Peut-être des possibilités de renégocier la libre circulation des personnes se présenteront-elles sans qu’il soit nécessaire de remettre en question les relations avec l’UE. La libre circulation des personnes est contestée dans plusieurs pays de l’UE. Elle est l’une des raisons du Brexit, la sortie du Royaume-Uni de l’UE.

Jusqu’à ce que la question de l’immigration soit définitivement réglée, la Suisse peut s’attendre à d’autres tempêtes en matière de politique européenne. Et, d’ici là, l’immigration de masse continuera «sans retenue», comme le prédit le site de l’UDC. Cependant: l’immigration recule depuis trois ans. En 2016, on a enregistré le plus faible taux d’immigration depuis l’introduction de la libre circulation des personnes en 2007. Et le solde migratoire, c’est-à-dire la différence entre immigrants et émigrants dans la population étrangère permanente, diminue depuis 2013. À l’époque, l’immigration nette s’élevait à plus de 81 000 personnes. En 2014, elle s’élevait à 79 000 et en 2015 à 71 500 personnes. Selon les plus récentes statistiques du secrétariat d’État aux migrations, le solde migratoire en 2016 est inférieur de 15 % à celui de 2015 et ne compte plus que 60 262 personnes.
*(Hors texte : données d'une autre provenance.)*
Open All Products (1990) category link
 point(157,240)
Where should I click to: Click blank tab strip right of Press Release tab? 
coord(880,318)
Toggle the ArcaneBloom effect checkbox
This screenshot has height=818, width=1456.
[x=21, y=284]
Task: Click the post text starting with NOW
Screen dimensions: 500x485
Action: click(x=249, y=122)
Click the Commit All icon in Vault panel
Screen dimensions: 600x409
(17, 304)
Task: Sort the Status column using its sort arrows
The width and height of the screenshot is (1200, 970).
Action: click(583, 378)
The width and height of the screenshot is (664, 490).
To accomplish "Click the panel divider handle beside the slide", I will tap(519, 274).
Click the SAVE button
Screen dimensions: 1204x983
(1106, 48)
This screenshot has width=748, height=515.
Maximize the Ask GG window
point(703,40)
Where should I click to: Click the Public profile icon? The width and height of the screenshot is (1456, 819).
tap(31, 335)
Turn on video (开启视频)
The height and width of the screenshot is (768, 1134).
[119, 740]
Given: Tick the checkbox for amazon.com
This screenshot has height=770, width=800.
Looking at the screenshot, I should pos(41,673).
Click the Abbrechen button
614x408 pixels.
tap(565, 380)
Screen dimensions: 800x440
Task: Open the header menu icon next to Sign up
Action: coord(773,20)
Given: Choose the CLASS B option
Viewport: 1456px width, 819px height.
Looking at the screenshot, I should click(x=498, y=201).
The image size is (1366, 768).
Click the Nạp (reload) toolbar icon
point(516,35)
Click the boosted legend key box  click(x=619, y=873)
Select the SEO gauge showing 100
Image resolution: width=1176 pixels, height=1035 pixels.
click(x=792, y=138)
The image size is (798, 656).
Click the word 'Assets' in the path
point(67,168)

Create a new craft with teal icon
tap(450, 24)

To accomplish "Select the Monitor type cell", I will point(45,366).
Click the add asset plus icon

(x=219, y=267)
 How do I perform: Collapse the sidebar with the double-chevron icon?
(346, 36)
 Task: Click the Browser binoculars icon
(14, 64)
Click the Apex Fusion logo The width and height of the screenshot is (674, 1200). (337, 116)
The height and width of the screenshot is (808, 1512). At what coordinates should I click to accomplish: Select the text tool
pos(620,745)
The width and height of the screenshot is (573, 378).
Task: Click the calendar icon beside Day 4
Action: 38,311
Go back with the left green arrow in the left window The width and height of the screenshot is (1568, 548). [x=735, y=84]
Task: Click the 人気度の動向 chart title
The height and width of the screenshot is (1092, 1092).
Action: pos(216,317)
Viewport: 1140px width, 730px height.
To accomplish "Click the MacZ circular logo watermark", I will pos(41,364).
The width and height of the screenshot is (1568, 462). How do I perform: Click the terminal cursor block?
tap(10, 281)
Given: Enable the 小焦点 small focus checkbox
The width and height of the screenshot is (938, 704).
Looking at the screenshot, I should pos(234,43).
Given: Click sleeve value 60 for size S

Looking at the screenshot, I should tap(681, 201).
Jürg Müller est rédacteur à la «revue suisse»

Du plafonnement au modèle des trois cercles

La Suisse attire la main-d’œuvre étrangère depuis longtemps. De grandes vagues d’immigration eurent lieu déjà avant la Première Guerre mondiale. Mais c’est après la Seconde Guerre mondiale que l’immigration prit véritablement son essor: les politiques réagirent en utilisant différents instruments pour canaliser l’immigration croissante. Le premier fut le principe de rotation: les autorisations de séjour n’étaient accordées que pour une courte période. Ensuite, les travailleurs immigrés devaient rentrer chez eux. De nombreux employeurs critiquèrent ce système, car ils devaient toujours faire venir de nouveaux travailleurs et les former. À partir de 1963, le Conseil fédéral essaya le plafonnement simple. Les entreprises ne pouvaient embaucher de travailleurs étrangers que si elles n’augmentaient pas massivement leurs effectifs. Cette mesure ne fut pas très efficace, l’immigration continua d’augmenter. Parallèlement, les mouvements racistes connurent une forte progression.

Le gouvernement introduisit alors le plafonnement double: chaque entreprise devait augmenter le personnel étranger de 5 %, tout en maintenant stables les effectifs de l’entreprise. Ces mesures furent efficaces, mais l’immigration recommença à augmenter avec le regroupement familial. En 1970, des quotas furent introduits. Ils permirent certes de freiner l’immigration, mais en même temps, un nombre bien plus élevé de saisonniers entrèrent dans le pays. 1991 vit arriver le modèle des trois cercles, qui ne fut jamais vraiment réalisé: libre circulation des personnes avec les États de l’UE (premier cercle), recrutement de main-d’œuvre hautement qualifiée en provenance d’autres États occidentaux comme les États-Unis et le Canada (deuxième cercle) et si possible aucune immigration en provenance du reste du monde (troisième cercle). En 2002, la libre circulation des personnes avec l’UE fut progressivement mise en place.

Malgré tous les efforts politiques pour gérer l’immigration, on constate jusqu’à aujourd’hui une constante inquiétante: les mouvements migratoires n’ont pas respecté les lois sur l’immigration, ils ont en fait reflété la situation économique en Suisse – et dans les pays d’origine.